Nigel Farage Speaks in ThinkScotland on UKIP Scotland

   Nigel Farage has an article up at ThinkScotland

It was only a few months ago that Salmond and his fellow plastic Independence crew had to acknowledge the role of the EU on the future of Scotland at all when Mr Barroso brought into the independence debate the possibility of Scotland having to reapply to join the EU. The europhile SNP had assumed, at least publicly, that despite the original application to join the EU being done by the United Kingdom, his desire to break up the UK would not have any legal implications on international arrangements.

Barroso's statement was unpleasant news for the SNP which for years has suppressed debate on the EU and where Scotland's real future lies. And it's a debate which no one has dared to bring into the political mainstream and take up the arguments with Salmond and his colleagues. Real issues like excessive regulation and membership fees hindering economic recovery, immigration and the impact on public services or the greater role the EU are taking over defence policy.

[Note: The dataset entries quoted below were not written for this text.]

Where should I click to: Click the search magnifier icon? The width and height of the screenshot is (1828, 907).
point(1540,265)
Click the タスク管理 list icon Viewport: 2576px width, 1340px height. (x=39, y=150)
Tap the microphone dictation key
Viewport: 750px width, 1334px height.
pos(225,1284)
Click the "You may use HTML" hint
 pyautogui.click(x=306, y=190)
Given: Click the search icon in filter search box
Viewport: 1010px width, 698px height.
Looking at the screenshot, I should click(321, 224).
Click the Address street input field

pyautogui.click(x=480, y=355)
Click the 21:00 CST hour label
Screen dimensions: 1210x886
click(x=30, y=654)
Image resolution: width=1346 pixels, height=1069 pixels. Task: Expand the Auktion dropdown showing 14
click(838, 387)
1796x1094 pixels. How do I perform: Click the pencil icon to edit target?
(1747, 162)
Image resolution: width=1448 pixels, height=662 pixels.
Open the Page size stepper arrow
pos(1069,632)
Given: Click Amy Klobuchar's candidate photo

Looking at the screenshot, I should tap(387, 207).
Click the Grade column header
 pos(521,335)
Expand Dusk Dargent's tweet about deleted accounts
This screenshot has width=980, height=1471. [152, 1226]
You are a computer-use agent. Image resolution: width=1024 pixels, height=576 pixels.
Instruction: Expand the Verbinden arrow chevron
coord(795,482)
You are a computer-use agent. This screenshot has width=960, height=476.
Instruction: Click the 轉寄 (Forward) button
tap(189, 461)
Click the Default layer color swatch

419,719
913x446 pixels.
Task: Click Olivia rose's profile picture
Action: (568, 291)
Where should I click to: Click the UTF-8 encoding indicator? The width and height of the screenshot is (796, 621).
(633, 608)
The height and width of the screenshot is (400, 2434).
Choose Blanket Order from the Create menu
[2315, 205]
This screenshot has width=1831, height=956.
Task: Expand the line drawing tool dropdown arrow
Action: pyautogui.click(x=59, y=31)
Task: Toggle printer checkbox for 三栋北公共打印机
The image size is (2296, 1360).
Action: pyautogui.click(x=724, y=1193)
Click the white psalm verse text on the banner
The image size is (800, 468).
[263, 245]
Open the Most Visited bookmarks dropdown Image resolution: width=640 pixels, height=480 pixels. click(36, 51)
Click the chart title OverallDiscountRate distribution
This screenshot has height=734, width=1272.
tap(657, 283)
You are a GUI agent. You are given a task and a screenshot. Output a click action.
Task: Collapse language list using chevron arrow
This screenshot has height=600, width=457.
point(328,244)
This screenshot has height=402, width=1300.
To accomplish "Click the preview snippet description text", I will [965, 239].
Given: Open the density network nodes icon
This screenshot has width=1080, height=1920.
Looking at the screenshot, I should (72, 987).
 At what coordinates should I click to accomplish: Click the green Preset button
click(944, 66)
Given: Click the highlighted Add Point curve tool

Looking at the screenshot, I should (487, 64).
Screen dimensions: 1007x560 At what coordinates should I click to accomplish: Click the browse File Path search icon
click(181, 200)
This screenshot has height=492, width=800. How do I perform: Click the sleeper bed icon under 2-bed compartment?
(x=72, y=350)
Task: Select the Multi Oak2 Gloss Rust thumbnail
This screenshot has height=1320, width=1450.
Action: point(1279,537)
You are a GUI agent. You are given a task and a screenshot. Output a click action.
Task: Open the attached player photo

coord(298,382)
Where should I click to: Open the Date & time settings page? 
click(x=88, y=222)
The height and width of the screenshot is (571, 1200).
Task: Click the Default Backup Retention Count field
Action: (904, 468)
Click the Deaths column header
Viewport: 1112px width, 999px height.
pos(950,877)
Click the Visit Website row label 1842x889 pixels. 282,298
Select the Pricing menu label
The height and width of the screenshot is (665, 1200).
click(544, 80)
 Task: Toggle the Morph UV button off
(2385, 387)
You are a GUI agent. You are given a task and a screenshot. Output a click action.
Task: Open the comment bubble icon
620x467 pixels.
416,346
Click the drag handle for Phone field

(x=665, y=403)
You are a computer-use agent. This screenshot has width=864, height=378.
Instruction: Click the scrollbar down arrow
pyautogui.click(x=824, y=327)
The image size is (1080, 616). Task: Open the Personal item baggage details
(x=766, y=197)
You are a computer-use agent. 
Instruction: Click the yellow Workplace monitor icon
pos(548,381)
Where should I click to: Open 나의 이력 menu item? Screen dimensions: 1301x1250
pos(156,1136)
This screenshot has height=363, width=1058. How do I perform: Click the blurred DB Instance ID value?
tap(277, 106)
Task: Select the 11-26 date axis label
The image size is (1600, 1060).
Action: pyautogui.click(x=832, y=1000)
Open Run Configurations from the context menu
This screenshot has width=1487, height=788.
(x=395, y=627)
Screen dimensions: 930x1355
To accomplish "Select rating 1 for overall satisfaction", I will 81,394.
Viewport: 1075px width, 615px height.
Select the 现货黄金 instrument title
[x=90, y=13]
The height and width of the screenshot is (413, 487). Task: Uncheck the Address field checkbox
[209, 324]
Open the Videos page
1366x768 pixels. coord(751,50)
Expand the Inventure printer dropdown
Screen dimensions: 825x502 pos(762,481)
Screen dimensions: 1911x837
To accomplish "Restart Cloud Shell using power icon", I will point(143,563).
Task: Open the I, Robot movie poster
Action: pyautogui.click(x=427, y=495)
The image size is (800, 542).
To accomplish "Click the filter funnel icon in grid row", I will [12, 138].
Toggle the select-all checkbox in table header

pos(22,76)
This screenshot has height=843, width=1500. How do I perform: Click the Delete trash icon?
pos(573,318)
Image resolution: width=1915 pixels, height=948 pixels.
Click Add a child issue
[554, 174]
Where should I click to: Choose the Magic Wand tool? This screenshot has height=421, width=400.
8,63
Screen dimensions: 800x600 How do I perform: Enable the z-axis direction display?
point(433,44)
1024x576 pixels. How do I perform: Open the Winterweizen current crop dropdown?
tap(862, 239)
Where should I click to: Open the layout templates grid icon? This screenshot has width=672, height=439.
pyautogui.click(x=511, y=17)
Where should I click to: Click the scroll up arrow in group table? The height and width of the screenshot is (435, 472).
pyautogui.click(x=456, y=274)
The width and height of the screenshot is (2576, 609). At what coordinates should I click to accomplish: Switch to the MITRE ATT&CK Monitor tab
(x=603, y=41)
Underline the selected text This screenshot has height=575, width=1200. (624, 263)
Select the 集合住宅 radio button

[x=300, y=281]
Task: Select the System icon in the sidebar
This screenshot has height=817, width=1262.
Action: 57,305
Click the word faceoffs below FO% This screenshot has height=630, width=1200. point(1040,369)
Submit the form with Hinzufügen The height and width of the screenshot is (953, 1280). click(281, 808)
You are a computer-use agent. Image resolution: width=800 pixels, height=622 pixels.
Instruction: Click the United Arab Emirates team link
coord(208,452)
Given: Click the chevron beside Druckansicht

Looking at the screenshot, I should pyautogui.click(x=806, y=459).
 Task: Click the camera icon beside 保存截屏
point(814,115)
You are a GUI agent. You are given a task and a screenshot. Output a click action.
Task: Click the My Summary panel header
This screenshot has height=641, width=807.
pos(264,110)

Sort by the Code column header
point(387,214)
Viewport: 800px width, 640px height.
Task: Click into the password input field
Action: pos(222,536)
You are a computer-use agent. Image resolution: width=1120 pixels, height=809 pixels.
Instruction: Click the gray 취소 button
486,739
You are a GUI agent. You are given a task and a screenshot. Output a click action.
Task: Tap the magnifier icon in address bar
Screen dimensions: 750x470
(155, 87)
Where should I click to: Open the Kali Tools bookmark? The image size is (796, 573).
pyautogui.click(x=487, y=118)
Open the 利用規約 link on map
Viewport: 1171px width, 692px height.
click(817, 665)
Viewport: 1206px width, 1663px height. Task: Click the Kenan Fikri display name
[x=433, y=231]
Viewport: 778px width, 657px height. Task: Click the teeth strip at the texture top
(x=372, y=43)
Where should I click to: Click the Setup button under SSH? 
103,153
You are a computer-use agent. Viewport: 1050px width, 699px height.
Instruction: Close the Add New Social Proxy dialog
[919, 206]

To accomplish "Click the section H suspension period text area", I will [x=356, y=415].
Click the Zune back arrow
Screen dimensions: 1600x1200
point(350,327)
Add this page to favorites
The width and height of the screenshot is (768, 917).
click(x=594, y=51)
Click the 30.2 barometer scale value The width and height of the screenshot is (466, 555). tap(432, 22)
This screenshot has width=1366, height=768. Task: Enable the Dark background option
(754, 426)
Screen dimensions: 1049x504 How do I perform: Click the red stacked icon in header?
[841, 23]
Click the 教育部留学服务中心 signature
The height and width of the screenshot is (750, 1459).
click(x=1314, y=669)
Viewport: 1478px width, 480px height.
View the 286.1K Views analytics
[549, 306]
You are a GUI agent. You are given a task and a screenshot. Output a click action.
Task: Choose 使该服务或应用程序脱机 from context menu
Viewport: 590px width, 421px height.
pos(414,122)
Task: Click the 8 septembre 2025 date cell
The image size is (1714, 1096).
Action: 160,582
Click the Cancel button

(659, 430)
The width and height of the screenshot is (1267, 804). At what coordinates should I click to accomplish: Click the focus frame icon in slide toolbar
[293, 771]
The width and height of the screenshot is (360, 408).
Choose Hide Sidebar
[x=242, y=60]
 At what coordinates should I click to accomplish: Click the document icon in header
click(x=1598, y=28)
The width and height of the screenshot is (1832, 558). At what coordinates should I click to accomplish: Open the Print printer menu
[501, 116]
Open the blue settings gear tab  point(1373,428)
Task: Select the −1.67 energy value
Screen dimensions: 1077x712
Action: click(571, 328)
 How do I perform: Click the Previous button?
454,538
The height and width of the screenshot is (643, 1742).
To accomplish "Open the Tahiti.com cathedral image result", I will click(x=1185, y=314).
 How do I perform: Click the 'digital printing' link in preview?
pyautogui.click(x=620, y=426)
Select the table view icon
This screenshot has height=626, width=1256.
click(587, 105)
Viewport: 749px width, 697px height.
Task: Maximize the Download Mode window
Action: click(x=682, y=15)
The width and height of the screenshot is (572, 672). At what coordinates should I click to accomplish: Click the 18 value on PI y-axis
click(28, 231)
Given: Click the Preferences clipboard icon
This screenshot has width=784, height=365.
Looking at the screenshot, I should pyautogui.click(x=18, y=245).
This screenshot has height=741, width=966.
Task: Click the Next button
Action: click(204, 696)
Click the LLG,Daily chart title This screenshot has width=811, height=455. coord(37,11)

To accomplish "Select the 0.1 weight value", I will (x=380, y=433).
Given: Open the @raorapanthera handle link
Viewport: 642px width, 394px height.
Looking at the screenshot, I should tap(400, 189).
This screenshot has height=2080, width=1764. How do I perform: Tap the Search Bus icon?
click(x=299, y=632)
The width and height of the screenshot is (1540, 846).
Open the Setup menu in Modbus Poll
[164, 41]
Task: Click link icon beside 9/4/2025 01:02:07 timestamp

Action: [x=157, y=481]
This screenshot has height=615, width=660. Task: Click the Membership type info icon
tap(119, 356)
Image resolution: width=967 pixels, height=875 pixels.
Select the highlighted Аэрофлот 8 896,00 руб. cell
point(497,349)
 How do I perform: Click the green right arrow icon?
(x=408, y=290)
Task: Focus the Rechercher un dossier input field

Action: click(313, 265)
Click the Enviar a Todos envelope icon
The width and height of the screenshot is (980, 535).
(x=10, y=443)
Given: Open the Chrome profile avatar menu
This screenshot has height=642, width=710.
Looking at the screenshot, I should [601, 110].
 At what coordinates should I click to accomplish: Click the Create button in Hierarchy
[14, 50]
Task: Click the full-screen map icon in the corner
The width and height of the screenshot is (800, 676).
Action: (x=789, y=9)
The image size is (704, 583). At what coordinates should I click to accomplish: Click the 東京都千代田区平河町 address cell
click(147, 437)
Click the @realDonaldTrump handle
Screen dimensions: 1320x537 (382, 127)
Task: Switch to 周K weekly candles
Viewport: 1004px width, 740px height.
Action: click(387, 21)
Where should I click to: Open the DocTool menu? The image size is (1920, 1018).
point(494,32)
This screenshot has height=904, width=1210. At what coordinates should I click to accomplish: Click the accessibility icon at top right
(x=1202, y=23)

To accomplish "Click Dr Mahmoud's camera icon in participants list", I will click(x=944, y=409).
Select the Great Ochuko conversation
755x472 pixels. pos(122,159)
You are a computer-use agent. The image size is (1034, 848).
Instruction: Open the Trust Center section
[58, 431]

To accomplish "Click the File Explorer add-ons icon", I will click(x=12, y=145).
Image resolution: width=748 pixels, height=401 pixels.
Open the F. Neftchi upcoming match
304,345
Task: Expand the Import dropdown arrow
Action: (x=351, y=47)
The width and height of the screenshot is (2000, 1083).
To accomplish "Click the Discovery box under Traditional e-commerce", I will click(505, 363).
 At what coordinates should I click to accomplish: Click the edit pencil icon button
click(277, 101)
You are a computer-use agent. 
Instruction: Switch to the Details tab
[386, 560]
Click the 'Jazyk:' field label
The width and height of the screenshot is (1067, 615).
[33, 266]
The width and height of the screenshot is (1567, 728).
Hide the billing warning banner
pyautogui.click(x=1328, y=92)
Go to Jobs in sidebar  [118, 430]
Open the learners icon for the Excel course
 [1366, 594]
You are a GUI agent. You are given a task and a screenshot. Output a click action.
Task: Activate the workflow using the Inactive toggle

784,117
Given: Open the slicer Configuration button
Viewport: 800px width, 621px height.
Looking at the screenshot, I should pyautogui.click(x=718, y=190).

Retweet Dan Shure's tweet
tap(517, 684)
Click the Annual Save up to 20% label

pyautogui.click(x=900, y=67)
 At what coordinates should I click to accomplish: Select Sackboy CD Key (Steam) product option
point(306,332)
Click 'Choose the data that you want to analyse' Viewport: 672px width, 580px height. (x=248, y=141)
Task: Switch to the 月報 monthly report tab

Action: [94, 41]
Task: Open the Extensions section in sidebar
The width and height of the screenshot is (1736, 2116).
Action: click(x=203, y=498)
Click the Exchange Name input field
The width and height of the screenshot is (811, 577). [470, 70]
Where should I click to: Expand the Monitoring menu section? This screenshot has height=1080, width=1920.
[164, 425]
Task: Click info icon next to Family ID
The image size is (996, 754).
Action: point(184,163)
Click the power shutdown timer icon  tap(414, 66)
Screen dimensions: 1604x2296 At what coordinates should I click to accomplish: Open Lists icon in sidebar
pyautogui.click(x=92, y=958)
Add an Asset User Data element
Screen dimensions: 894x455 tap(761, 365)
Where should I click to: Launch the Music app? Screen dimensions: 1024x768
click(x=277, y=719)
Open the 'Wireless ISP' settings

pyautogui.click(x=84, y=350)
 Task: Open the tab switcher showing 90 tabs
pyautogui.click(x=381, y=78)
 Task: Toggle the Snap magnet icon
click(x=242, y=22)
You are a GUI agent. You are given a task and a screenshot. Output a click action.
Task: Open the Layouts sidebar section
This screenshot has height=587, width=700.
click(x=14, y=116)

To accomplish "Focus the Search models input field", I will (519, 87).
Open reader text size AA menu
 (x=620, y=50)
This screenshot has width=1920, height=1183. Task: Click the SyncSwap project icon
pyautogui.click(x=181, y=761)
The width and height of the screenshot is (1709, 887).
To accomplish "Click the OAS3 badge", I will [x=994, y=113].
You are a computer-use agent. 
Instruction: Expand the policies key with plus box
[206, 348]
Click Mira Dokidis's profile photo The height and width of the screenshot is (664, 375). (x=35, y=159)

Because the real significance of Scotland breaking away from England, Wales and Northern Ireland and reapplying to join the EU as an independent country would be the very great possibility of joining the Euro. It's the deal that all countries since 2004 have had to agree to: sign up to our club late in the day and you sign up to all of it. It's why Eastern European countries have given up their own monetary independence and joined the doomed project despite the cataclysmic effects it has had on other countries in the eurozone like Greece, Portugal and Cyprus. It was a legal obligation not a choice by an informed population which led Poland to give up the Zloty for a currency which is destined for disaster. 

   Read the whole thing here.

   With my natural modesty I have added this comment.

  "A "Yes" campaign problem is that all of the party grandees in it (UKIP have been openly excluded from the campaign) are committed to the EU. This means they dare not use many of the most unarguable arguments on Scottish "independence in Europe". Not only would we be stuck with a commitment to join the Euro our proportion of the remaining debate would be up for grabs; we would probably have to accept the Shengen Agreement on immigration (which in turn means border posts at Berwick); and the end of the social chapter opt outs which it has been calculated would cost 1.8 million jobs (proportionately that would be 150,000 jobs here).

 Because these arguments are verboten to the Yes campaign their opponents are not under any pressure to explain what the concomitant gains would be - if any can be identified."